Goniopsis Cruentata ou Gnossienne

Então eu descobri o aratu.
Um caranguejo especial, de carnes delicadas e extremamente saboroso.Aparentemente, pesca do aratu era uma atividade essencialmente feminina: as mulheres iam para o mangue pela manhã e cantavam canções tradicionais para atraírem os crustáceos para uma armadilha. Si non é vero, é bene trovato, como dizem os italianos. Mas voltando: o aratu me foi apresentado depois de anos freqüentando Recife, pela primeira vez ontem, sob a forma de uma opulenta fritada deste crustáceo de nome elegante, que me lembrou uma peça de Erick Satie (o que gerou o título do post). Eu já tinha comido agulhas fritas, uma empadinha de queijo-do-reino altamente calorica, uma de camarão, meio copo de caldinho, um casquinho de caranguejo
 e aí um chegou este prato, pedido por um amigo. Aviso aos que não me conhecem: não coloquem comida que eu não conheço perto de mim. Se não fui eu quem pediu, eu fico louco, quero pedir um pedaço, quero tocar com os dedos e toda sorte de atos vexatórios, mesmo se a pessoa em questão não for intima. Os que me conhecem já sabem disto, e me oferecem antes mesmo de provarem.
Bem, voltando: o aratu e muito, muito bom. Coloquei no Facebook que ia rever minha relação com os amigos pernambucanos, que ainda não haviam me apresentado esta iguaria. É que tenho uma predisposição para o novo, em termos gastronômicos, que já me causou problemas. Gástricos e financeiros...
Um dia antes, aqui em Recife, tinha comido um peixe com molho de camarões numa versão tão pretensiosa e malfeita, com molho branco, queijo e sei-lá-o-que-mais (achando que ia comer uma prosaica pescada com molho fresco de tomates, cebolas e camarões, como deveria ser), que fiquei matutando: o que leva uma pessoa a consumir variantes tão distantes de sua cultura, se estas variantes não são originais, autenticas e sequer bem-feitas?
Comprovei esta sensação hoje, ainda na capital pernambucana, quando fui convidado a tomar sorvete num local recém-aberto. Cheguei ansioso por sabores como cajá,
graviola, tapioca, mangaba, caju, pitanga. E vi na geladeira: sorvete de fruta do bosque(sim, no singular...), de creme russo( uma coisa rosa-acrilex...), de pistache (uma coisa verde-acrilex), de baunilha (uma coisa amarelo-limão-acrilex...), de cheese-cake...Notei que eram os mais pedidos.
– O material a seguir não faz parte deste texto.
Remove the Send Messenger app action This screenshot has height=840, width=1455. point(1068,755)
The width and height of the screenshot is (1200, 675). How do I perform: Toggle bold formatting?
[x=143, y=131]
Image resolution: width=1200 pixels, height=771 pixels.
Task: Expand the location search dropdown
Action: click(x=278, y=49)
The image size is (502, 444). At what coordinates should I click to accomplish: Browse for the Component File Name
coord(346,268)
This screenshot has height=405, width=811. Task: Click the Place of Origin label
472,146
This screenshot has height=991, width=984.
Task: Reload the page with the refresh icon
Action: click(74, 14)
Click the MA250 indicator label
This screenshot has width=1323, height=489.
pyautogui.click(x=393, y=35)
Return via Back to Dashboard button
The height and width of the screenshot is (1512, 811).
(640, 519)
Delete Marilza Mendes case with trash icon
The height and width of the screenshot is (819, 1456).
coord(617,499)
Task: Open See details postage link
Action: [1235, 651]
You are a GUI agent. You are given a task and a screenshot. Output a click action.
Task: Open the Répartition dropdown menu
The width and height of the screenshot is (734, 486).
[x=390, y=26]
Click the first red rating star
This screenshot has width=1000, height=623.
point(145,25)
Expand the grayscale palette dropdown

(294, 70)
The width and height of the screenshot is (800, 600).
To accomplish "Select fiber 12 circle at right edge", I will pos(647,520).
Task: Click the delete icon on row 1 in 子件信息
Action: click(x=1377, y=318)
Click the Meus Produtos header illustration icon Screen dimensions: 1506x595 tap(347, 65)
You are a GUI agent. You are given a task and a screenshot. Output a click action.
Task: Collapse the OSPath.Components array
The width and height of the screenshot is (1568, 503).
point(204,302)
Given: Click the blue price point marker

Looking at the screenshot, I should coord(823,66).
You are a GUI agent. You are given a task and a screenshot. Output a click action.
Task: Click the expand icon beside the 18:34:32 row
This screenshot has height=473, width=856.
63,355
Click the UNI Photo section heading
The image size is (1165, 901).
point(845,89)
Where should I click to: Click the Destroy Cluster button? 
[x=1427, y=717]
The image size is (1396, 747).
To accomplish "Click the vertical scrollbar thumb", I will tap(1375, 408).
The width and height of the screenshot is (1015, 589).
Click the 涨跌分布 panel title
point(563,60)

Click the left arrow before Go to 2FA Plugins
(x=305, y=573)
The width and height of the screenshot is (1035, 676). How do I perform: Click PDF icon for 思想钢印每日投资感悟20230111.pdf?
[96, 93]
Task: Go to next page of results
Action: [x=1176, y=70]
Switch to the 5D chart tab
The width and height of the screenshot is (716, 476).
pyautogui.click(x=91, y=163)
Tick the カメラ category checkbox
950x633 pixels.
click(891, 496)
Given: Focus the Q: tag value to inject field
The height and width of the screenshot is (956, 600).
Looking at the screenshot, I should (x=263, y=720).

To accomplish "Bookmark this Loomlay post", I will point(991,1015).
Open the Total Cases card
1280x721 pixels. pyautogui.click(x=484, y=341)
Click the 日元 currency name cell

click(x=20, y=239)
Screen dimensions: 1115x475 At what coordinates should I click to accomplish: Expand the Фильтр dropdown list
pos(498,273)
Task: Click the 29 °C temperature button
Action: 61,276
O que faz uma pessoa aceitar sabores que não conhece na integra, em detrimento de seus conhecimentos ancestrais? Não, não prego a xenofobia gastronômica, topo tudo neste segmento, lembram? Mas não consigo aceitar a desvalorização dos elementos típicos de uma cultura em prol de uma pseudo-internacionalização. Minha amiga Janete Costa, de quem sempre me lembro, mulher cultíssima, disse-me uma vez: "é mais fácil ser internacional se você tiver consciência de sua regionalidade e características desta." Aqui em Recife e mais fácil conseguir caipirinha de kiwi ou morango do que de caju, que adoro e considero muito mais sofisticada e saborosa.
Por isto que adoro a Neide Rigo, do COME-SE. Profunda conhecedora da culinária brasileira, defensora de uma valorização dos elementos de cada lugar, de seu aproveitamento absoluto, ela tem mais chances de se tornar internacionalmente conhecida do que quem copia valores externos para se sentir up-to-date.
O que o aratu não faz num homem...

segunda-feira, 22 de agosto de 2011

dividir e multiplicar

Cheguei em casa meio tarde, cansado. Os cachorros me receberam efusivos - aliás, efusivos até demais, parece que eu fiquei dias fora, e não que atrasei-me apenas 40 minutos de meu horário normal. Creio que os cachorros não tem uma noção de tempo muito precisa, vou pesquisar a respeito. Mas, voltando. Já disse aqui que não acho ruim ficar sozinho, meu problema é que fico meio "ligado" quando estou sozinho em casa. Ouço o som no último volume, cozinho, arrumo armários, leio, arrumo armários (sim, de novo...), faço uma montanha de comidas ou de bases para estas - caldos, molhos, recheio de torta, etc.etc.etc...- tudo isto ante os olhares atônitos dos cachorros, principalmente de Leopoldo, que fica sentado entre a sala e a cozinha me olhando com uma cara de "pirou?"...
E tenho uma certa rotina para estes momentos. O primeiro - alguma coisa para beliscar, e algo para beber. Azeitonas ótimas e frescas e cebolinhas em conserva, mais uma (ou seriam três?) taça de suco de maracujá coado com vodka hipergelada e umas gotinhas de angostura.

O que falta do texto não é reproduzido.